Question

Fully factorise:
$$8x^{2}+12x$$

Answer

**step1** Understanding the Goal

The goal is to "fully factorise" the expression $$8x^{2}+12x$$. This means we need to find the greatest common factor (GCF) of the terms in the expression and then rewrite the expression as a product of this GCF and another expression.

**step2** Identifying the Terms

The given expression is $$8x^{2}+12x$$. It has two terms connected by addition: the first term is $$8x^{2}$$ and the second term is $$12x$$.

**step3** Finding the GCF of the Coefficients

First, we find the greatest common factor of the numerical parts (coefficients) of the terms. The coefficient of the first term is 8, and the coefficient of the second term is 12.
To find the GCF of 8 and 12:
- We list the factors of 8: 1, 2, 4, 8.
- We list the factors of 12: 1, 2, 3, 4, 6, 12.
The common factors that appear in both lists are 1, 2, and 4. The greatest among these common factors is 4. So, the GCF of 8 and 12 is 4.

**step4** Finding the GCF of the Variables

Next, we find the greatest common factor of the variable parts. The variable part of the first term is $$x^{2}$$, which means x multiplied by x ($$x \times x$$). The variable part of the second term is x.
- For $$x^{2}$$, the factors involving x are x and $$x^{2}$$.
- For x, the only factor involving x is x.
The common factor is x. The greatest common factor (GCF) of $$x^{2}$$ and x is x.

**step5** Combining the GCFs

Now, we combine the greatest common factor found for the coefficients and the greatest common factor found for the variables.
The GCF of the coefficients is 4.
The GCF of the variables is x.
Therefore, the overall greatest common factor of the entire expression $$8x^{2}+12x$$ is $$4x$$.

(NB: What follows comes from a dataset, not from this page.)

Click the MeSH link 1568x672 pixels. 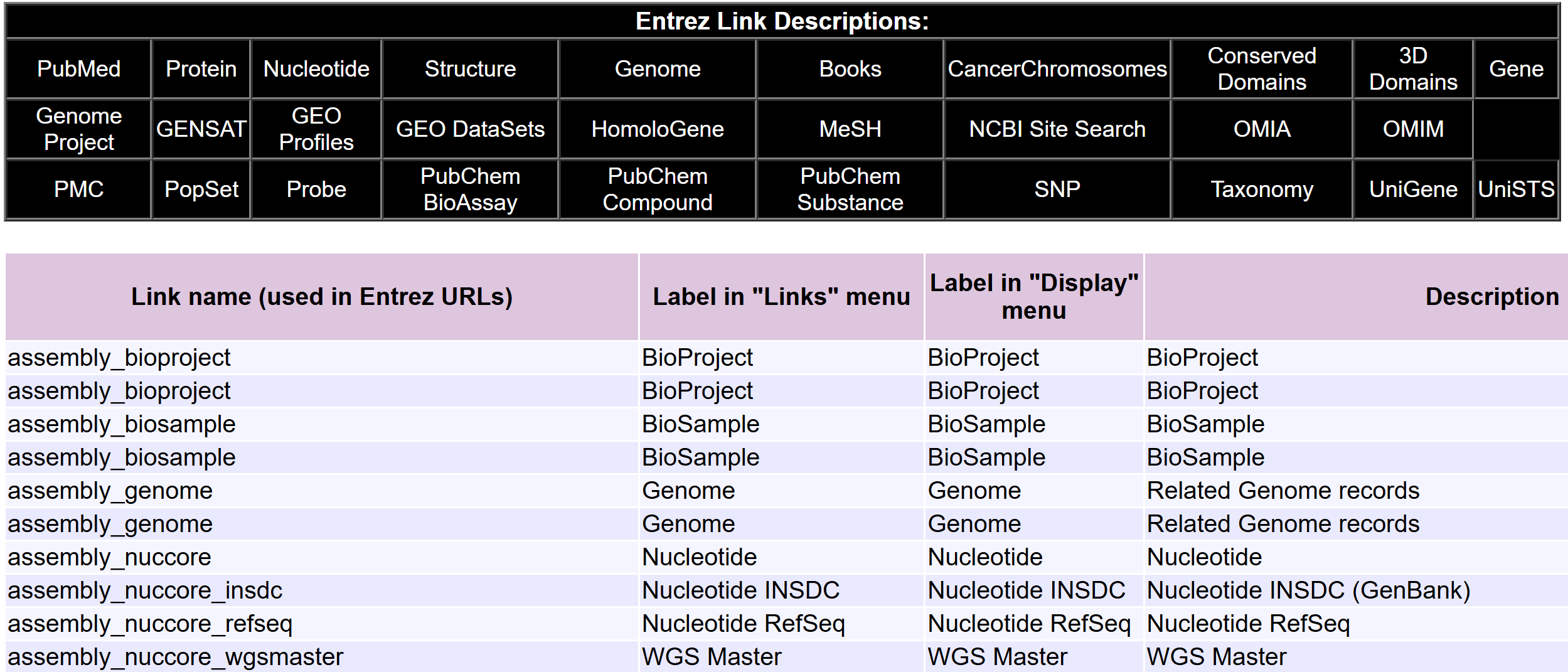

**step6** Factoring out the GCF

We will now factor out the combined GCF, $$4x$$, from each term in the original expression.
1. Divide the first term, $$8x^{2}$$, by the GCF, $$4x$$:
$$8x^{2} \div 4x$$
We can think of this as dividing the numbers $$8 \div 4 = 2$$ and dividing the variables $$x^{2} \div x = x$$.
So, $$8x^{2} \div 4x = 2x$$.
2. Divide the second term, $$12x$$, by the GCF, $$4x$$:
$$12x \div 4x$$
We can think of this as dividing the numbers $$12 \div 4 = 3$$ and dividing the variables $$x \div x = 1$$ (since any number divided by itself is 1).
So, $$12x \div 4x = 3 \times 1 = 3$$.

**step7** Writing the Factored Expression

Finally, we write the fully factorised expression by placing the GCF outside a set of parentheses and the results of our divisions (from Step 6) inside the parentheses, connected by the original operation (addition).
The fully factorised expression is $$4x(2x + 3)$$.